Here is a patch against 1.5.2 which works around the issue for people who can't wait for 1.5.4. It contains a lot of debug output which I left in because I'm running out of time. Clean up at your leisure :-)
Damn ... that helps but still doesn't always solve the issue :-(
I tried to write a version of logstream.__iter__ which reads the characters from the child individually. This works ... it's not even very slow. But the code is pretty hideous.
What python version do you have? I am suprised this is the first time someone raise this issue, so I'd like to know why.
I'm running Python 2.6.5. Maybe it's because my computer and the lan is so fast that sometimes, child processes terminate before the parent can read everything and sometimes afterwards.
Updated patch for convert for Mercurial 1.6
See http://selenic.com/repo/hg/rev/5a0fdc715769 Augie Fackler <durin42@gmail.com> check-code: disallow use of hasattr()
--- Bug imported by bugzilla@serpentine.com 2012-05-12 09:09 EDT --- This bug was previously known as _bug_ 2196 at http://mercurial.selenic.com/bts/issue2196 Imported an attachment (id=1384) Imported an attachment (id=1385) Imported an attachment (id=1386)

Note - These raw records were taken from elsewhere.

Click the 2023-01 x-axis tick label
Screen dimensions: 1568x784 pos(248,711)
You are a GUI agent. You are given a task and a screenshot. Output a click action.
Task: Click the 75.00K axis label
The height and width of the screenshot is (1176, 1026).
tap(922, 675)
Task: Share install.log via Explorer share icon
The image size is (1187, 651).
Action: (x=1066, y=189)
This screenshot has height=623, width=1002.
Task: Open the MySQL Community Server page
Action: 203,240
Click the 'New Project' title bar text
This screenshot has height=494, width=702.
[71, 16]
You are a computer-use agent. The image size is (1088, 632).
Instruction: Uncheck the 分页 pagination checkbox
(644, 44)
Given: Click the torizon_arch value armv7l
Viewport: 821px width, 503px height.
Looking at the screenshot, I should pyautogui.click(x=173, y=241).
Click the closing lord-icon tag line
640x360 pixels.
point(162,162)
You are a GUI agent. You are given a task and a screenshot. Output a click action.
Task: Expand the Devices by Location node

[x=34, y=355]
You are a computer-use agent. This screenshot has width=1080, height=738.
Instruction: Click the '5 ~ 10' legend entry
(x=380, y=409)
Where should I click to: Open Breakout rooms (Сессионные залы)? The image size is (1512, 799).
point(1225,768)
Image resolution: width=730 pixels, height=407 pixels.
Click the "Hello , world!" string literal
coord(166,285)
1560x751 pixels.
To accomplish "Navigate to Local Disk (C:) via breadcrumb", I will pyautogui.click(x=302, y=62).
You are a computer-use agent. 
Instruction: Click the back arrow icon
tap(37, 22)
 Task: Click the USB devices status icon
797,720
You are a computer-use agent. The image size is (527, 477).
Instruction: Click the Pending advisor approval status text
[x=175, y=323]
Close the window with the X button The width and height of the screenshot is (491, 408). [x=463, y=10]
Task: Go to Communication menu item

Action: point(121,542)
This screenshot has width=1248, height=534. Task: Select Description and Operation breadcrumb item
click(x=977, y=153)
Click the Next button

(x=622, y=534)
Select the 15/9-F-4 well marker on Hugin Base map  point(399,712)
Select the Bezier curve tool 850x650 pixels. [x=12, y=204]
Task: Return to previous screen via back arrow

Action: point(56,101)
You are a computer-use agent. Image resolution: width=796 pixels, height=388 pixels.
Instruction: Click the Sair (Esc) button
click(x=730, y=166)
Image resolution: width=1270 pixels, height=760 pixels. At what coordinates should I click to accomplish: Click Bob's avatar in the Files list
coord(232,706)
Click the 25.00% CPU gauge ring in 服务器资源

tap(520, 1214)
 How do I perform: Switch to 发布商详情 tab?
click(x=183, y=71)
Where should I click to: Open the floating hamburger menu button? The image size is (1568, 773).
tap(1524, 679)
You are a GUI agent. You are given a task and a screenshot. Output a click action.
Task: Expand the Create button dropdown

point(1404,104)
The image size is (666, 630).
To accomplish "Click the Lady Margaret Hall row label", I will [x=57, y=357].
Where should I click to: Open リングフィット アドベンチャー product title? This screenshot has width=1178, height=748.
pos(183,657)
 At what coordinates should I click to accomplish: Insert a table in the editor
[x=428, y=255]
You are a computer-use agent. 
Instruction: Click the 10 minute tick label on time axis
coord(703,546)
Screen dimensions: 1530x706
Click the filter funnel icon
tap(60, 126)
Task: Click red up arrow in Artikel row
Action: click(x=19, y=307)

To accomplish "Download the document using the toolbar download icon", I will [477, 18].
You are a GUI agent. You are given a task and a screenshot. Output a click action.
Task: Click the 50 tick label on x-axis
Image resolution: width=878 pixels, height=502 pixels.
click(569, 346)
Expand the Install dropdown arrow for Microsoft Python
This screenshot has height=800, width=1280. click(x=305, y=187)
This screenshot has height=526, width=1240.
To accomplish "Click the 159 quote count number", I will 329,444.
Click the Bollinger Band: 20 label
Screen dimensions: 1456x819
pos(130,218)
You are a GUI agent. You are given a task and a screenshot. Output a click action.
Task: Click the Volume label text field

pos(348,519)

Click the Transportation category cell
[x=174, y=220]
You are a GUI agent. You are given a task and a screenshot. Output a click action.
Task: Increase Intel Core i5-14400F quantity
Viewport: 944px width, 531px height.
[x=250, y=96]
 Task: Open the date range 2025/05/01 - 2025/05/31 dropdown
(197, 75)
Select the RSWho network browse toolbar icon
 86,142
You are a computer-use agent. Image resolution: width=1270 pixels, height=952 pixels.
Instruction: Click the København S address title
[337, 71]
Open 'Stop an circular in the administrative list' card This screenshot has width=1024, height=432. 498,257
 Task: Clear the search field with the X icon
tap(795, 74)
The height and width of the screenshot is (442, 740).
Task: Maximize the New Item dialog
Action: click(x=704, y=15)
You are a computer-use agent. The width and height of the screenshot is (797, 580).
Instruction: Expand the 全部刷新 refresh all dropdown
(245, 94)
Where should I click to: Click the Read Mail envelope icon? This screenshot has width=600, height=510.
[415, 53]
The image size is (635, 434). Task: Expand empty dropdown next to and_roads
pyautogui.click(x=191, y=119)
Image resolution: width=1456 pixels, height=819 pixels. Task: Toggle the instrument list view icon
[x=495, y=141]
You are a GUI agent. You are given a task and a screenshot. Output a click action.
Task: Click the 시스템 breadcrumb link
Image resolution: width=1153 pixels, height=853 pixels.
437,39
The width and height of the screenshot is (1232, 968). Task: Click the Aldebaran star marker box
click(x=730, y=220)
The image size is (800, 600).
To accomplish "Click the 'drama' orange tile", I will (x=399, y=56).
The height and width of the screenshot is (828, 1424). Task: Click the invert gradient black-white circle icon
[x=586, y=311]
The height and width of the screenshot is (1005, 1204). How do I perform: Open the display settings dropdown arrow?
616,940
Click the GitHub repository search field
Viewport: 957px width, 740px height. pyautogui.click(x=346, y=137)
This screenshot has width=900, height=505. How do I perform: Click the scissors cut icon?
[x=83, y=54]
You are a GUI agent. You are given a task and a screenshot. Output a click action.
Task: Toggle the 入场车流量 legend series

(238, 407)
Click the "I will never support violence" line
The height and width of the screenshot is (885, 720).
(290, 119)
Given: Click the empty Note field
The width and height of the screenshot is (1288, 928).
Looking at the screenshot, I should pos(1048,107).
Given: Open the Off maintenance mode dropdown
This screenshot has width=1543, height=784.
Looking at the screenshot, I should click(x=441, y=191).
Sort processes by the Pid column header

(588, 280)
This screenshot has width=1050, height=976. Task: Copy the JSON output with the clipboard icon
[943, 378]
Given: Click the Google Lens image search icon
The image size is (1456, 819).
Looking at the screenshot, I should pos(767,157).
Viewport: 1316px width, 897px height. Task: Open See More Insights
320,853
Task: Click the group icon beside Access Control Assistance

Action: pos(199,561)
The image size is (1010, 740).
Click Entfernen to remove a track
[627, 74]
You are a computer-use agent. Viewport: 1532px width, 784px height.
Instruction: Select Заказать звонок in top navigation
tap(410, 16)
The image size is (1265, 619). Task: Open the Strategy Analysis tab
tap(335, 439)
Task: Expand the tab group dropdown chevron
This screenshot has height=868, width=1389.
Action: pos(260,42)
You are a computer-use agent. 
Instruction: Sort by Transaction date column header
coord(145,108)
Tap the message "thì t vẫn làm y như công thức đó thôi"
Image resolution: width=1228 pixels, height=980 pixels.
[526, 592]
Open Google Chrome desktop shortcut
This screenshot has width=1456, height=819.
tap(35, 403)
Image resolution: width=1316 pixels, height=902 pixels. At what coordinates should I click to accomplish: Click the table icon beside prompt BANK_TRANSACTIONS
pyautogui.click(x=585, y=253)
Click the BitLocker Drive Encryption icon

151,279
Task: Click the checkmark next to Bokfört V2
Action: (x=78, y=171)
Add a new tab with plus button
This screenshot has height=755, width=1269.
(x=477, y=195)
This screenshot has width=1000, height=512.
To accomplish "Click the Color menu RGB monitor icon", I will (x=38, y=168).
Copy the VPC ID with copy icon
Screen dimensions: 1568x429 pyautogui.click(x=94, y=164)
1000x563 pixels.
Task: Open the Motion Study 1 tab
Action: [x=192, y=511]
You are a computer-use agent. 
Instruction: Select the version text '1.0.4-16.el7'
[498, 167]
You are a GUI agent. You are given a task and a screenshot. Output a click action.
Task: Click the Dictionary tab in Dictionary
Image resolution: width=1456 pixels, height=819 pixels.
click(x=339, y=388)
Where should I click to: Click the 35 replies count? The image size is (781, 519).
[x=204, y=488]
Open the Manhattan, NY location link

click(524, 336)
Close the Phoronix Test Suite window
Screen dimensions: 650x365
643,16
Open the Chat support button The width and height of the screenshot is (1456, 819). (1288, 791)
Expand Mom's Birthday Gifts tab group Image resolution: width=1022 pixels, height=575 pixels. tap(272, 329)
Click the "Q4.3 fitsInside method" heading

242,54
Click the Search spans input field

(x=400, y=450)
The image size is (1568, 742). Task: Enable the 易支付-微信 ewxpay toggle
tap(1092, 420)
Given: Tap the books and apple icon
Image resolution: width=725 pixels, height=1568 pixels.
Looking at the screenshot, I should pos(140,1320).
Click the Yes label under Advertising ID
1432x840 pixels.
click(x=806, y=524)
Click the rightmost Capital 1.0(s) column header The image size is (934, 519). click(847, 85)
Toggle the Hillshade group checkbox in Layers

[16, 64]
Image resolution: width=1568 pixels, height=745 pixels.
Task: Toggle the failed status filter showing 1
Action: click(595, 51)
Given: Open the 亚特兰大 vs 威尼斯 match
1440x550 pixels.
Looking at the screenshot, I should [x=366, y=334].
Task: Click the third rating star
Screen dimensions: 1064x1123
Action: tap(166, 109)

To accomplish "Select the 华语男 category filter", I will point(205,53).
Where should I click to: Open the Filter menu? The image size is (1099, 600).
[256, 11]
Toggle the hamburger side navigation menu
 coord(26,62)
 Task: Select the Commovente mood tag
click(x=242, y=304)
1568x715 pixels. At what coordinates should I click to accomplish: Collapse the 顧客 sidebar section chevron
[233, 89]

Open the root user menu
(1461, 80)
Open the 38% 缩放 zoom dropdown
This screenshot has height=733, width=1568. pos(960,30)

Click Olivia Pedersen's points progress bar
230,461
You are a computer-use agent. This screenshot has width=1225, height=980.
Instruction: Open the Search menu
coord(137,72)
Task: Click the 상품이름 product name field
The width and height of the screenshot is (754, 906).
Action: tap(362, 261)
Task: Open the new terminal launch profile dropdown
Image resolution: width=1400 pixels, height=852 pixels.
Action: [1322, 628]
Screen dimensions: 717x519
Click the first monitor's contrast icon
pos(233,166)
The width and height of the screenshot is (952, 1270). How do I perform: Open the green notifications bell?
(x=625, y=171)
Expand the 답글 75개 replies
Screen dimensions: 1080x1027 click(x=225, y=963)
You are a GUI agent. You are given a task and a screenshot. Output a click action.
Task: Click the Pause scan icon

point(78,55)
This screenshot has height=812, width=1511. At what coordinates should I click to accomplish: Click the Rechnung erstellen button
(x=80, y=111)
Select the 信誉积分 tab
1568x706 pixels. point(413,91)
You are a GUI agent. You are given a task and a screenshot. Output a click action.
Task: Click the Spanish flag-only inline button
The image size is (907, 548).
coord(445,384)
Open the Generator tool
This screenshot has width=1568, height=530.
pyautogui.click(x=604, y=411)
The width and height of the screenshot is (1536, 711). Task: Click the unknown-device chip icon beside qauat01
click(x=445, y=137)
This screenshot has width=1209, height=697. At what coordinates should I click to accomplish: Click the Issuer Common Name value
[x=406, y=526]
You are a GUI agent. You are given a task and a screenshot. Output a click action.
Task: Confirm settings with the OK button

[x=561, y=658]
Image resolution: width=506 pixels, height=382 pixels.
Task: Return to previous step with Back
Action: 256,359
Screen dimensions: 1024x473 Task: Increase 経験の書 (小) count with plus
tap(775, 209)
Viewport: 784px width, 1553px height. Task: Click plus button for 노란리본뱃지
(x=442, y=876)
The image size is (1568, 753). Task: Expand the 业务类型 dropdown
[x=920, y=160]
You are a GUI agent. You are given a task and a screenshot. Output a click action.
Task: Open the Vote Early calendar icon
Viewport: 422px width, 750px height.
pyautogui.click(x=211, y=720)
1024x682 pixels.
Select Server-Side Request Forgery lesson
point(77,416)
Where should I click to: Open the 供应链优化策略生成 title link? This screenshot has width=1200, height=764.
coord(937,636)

I think I encounter the same issue when using hgsubversion and mercurial 2.6: --- [rM] ... pulled N revisions updating to branch default abort: Interrupted system call --- At other times the error is: abort: Error --- Mercurial gives no further information. hgsubversion: f0bde4bf1f78 Subversion: 1.7.6 bindings: Subvertpy 0.9.0
Bug was inactive for 640 days, archiving